Commissioner Of Sales Tax vs Ram Kumar Nand Kumar on 22 November, 1972
ReferenceCourt
Date
Bench
Citation
Keywords
Sales Tax, U.P. Sales Tax Act, Coconut, Oil-seeds, Dry Fruits, Article 286(3) Constitution of India, Central Sales Tax Act, Inter-State Trade or Commerce, Statutory Interpretation, Taxing Statutes, Commercial Usage, Assessee, Reference, Sales Tax Officer.
Sections & Acts
* U. P. Sales Tax Act: Section 11(1), Section 3-AA, Section 3-AA(1)(vi), Section 3. * Constitution of India: Article 286(3). * Central Sales Tax Act, 1956 (Act 74 of 1956): Section 14, Section 15.
Case details are shown in the header and cards above. Below is the synopsis extracted from the judgment summary.
Subject
Sales Tax – Interpretation of "Oil-seeds" under U.P. Sales Tax Act and its nexus with Central Sales Tax Act and Constitutional provisions regarding inter-State trade.
Key Legal Propositions
- The definition of "oil-seeds" in Section 3-AA(1)(vi) of the U. P. Sales Tax Act is to be interpreted broadly, consistent with its origin in the Central Sales Tax Act and its purpose of giving effect to Article 286(3) of the Constitution for goods of special importance in inter-State trade or commerce.

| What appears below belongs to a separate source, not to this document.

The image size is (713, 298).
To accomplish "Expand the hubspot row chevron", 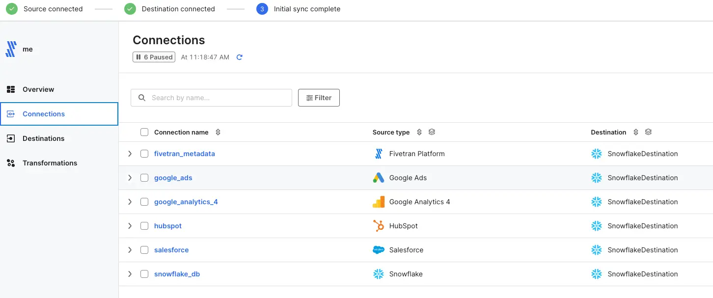I will (130, 226).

- Coconuts, yielding non-volatile edible oil and serving as the reproductive unit of the coconut plant, satisfy the definition of "oil-seeds" under Section 3-AA(1)(vi) of the U. P. Sales Tax Act.
- In the context of taxation statutes, where two interpretations are plausible, the interpretation favouring the taxpayer should be adopted.
- Commercial understanding and usage, particularly in regions where a commodity is extensively grown and traded, are relevant in interpreting statutory terms, especially for goods declared to be of special importance in inter-State trade.
- The classification of a commodity for general purposes (e.g., as a fruit in some regions) does not override its specific statutory definition and commercial usage as an "oil-seed" for taxation purposes under relevant sales tax legislation.
Judgment Summary
Background
The assessee, a dealer in kirana goods, was assessed to sales tax under the U. P. Sales Tax Act for the assessment year 1966-67. A dispute arose regarding the classification of coconuts included in the assessee's turnover. The assessee contended that coconuts are "oil-seeds" under Section 3-AA of the Act, attracting a tax rate of 2%. Conversely, the Sales Tax Officer and the Assistant Commissioner (Judicial) classified coconuts as "dry fruits," subject to a higher rate of 3%. The Judge (Revisions) sided with the assessee, holding coconuts to be "oil-seeds." Consequently, the Commissioner of Sales Tax sought a reference to the High Court on the question: "Whether on the facts and circumstances of the case, coconut is an oil-seed or a dry fruit?"
The Court noted that Section 3-AA of the U. P. Sales Tax Act was enacted to implement Article 286(3) of the Constitution, which mandates restrictions on State laws imposing tax on goods of special importance in inter-State trade or commerce. Pursuant to this, the Parliament enacted the Central Sales Tax Act, 1956, specifying such goods (including "oil-seeds" in Section 14) and imposing a maximum tax rate of 2% at a single point (Section 15). Section 3-AA(1)(vi) of the U. P. Sales Tax Act adopts a similar definition for "oil-seeds," describing them as "seeds yielding non-volatile oils used for human consumption or in industry... or volatile oils used chiefly in medicines, perfumes, cosmetics and the like."